I finished cross hatching the place mats. I was going to quit for the day but cut two lengths of binding, sewed them together (stripes match) and started to sew it on. I did trim a small section and turned the binding. I'm in love.
I am going to make 2 - 12" square pads for the table. I'm hoping I have enough Insulbrite for them. Piecing the Insulbrite may become my next job.Once these projects are done, I will be making a shopping bag to put the placemats and pads into and they will be shipped to daughter in her last box of 2022.
Knitting
I knit and I unknit. I said the row out loud and still made a mistake. Instead of knit 3, I knit 2 in one spot not once but twice and then botched the cable in one row. I wasn't focused. I'm doing okay on the sweater and it is looking cute. It will get finished and, one day down the road, I may knit it again.
Thoughts
As things come to a closure for the "we" part of our lives, I feel raw and emotionally drained. Though we were well prepared to get it done as quickly as possible, one is never prepared for the emotions that go with it.
After having my "coping" nap, I realized how much we had prepared our lives for me to pass away first. Everything was in place for the Spousal Unit to be financially set when he would be alone. It was what we had thought would happen. In the process, we did make sure I would be equally as financially set if he passed first but we never thought that would happen. I am now dealing with all the emotions that go with what actually did take place.
Today
I am heading into the city to shop.

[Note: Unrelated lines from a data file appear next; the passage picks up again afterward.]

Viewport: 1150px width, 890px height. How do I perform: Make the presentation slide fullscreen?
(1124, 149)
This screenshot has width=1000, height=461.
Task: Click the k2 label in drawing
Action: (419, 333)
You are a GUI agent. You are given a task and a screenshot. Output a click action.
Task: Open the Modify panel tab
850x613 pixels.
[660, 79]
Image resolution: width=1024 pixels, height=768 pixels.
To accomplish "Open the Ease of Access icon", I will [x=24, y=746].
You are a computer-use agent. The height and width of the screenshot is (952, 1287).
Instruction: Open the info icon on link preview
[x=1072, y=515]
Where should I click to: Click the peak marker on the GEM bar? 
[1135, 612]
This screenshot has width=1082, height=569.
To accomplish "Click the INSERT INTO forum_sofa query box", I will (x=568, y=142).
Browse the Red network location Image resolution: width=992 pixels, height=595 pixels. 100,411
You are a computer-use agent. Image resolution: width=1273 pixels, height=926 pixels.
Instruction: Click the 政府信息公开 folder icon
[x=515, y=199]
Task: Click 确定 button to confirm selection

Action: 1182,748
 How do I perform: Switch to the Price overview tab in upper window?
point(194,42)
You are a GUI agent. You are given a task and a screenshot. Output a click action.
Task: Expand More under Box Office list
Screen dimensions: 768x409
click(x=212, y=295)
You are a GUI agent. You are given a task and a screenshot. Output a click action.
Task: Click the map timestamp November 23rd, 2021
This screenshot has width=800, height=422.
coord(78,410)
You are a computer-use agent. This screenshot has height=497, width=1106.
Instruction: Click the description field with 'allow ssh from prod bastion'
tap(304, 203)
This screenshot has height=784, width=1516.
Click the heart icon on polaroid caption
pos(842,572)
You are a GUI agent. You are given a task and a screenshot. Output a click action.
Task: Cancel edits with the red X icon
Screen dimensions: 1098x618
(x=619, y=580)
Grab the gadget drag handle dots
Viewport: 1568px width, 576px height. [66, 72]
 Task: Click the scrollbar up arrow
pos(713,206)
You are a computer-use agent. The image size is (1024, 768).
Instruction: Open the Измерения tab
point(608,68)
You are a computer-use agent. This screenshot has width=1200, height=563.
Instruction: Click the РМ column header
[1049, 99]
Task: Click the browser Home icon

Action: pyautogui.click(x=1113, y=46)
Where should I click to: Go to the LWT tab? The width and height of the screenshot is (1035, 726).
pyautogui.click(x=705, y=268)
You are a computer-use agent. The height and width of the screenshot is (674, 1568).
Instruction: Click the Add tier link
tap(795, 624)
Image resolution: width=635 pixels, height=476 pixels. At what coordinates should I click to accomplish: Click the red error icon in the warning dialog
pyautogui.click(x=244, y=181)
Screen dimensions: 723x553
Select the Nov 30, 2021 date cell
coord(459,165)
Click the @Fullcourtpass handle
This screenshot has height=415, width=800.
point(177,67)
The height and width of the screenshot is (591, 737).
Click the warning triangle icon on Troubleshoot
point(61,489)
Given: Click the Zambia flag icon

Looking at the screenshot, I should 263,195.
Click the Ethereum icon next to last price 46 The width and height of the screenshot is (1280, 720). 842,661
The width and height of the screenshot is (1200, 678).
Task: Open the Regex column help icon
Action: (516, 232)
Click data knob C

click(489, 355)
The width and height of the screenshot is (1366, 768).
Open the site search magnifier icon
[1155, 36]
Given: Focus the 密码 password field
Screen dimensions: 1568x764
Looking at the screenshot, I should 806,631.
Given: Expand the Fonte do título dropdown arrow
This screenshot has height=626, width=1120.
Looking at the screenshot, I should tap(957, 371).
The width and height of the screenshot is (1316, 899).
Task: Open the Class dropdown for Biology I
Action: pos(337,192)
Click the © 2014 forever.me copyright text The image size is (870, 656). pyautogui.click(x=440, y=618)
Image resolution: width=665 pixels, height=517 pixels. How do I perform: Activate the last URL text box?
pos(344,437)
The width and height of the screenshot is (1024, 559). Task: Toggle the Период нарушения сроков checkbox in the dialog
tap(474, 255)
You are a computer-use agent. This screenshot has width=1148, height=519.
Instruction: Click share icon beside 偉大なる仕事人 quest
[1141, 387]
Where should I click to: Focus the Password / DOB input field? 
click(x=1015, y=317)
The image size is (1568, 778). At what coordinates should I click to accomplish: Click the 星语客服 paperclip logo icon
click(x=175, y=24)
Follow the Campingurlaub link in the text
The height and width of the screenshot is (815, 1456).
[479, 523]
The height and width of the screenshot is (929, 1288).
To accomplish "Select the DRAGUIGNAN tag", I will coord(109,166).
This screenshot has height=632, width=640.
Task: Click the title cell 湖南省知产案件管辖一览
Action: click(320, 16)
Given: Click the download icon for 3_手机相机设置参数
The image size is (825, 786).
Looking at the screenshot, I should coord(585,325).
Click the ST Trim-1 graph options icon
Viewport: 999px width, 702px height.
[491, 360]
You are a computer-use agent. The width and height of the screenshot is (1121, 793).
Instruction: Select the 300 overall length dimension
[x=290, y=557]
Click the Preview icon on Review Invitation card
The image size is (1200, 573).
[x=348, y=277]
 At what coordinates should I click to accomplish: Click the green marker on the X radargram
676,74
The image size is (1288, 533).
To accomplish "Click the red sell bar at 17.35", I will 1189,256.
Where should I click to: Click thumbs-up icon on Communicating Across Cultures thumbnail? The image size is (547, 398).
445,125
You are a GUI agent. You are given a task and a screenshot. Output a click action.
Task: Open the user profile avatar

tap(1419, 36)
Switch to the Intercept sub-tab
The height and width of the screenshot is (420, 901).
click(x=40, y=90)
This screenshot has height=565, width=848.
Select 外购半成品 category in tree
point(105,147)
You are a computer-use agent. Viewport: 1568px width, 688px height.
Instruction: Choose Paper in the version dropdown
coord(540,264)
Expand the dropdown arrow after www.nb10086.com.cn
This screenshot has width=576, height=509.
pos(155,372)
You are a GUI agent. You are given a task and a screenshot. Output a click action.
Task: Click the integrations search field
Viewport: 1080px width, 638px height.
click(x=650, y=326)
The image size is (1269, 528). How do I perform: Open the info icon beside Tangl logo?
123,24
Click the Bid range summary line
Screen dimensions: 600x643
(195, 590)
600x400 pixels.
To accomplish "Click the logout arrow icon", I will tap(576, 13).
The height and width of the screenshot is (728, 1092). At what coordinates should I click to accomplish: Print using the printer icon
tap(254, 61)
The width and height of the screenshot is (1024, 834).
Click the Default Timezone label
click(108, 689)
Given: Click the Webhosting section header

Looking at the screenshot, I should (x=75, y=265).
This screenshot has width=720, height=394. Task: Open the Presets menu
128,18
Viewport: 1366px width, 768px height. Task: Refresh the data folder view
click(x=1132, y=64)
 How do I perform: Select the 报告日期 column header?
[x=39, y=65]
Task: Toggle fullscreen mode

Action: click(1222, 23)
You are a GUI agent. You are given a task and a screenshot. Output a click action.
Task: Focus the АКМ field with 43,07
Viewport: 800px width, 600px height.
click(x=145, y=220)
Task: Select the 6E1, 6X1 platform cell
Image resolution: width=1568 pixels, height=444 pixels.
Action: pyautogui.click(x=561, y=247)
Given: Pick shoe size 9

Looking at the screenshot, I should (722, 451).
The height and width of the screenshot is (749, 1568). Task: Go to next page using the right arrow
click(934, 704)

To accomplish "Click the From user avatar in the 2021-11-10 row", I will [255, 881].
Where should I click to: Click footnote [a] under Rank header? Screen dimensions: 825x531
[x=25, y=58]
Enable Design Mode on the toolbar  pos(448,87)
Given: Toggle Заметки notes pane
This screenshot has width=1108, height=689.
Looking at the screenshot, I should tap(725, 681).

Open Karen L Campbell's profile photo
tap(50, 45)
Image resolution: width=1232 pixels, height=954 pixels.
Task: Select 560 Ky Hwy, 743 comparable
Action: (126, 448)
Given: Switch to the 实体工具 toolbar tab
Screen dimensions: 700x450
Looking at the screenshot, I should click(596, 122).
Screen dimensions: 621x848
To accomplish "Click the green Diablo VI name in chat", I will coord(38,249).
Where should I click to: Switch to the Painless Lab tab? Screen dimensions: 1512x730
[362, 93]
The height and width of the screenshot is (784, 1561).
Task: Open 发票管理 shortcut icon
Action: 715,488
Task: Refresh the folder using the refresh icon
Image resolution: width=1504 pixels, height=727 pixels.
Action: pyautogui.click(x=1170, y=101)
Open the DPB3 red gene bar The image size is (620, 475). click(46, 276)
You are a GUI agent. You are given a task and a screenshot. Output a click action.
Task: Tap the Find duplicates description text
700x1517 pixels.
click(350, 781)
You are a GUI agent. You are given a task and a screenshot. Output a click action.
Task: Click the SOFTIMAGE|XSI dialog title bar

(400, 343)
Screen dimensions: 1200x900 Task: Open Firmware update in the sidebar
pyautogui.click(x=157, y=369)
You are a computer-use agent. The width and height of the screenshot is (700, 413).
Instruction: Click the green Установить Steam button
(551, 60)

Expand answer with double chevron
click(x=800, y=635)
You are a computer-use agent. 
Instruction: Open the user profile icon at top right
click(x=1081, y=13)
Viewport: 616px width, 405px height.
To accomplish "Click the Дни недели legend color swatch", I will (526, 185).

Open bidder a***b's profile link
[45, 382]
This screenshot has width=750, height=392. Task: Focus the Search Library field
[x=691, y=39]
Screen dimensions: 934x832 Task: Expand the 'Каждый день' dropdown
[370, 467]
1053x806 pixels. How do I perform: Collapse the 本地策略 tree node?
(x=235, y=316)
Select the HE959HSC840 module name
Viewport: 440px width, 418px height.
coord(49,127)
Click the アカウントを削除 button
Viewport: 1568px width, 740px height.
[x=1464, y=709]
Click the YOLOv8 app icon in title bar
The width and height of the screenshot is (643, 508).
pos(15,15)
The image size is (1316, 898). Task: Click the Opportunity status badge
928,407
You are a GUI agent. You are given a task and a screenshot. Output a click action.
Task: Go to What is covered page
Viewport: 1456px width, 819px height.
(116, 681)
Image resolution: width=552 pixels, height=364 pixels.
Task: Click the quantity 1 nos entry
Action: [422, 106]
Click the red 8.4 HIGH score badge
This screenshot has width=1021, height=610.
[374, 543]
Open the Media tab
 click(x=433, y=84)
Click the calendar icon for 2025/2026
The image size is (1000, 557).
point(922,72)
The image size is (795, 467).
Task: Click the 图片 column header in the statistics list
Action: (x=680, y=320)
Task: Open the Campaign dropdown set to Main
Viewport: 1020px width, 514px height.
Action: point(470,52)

I will save going to Fabricville until later so am going to Dartmouth instead. I am hoping to be home around noon. Depending on how tired I am, I would like to get more binding cut and ready to sew onto the placemats. I'll try to knit tonight. I didn't sleep well last night.
Until the next time............................................................
I wish you courage and peace as you travel this difficult journey. You are doing very well, from what I read, but it is also apparent it is not easy.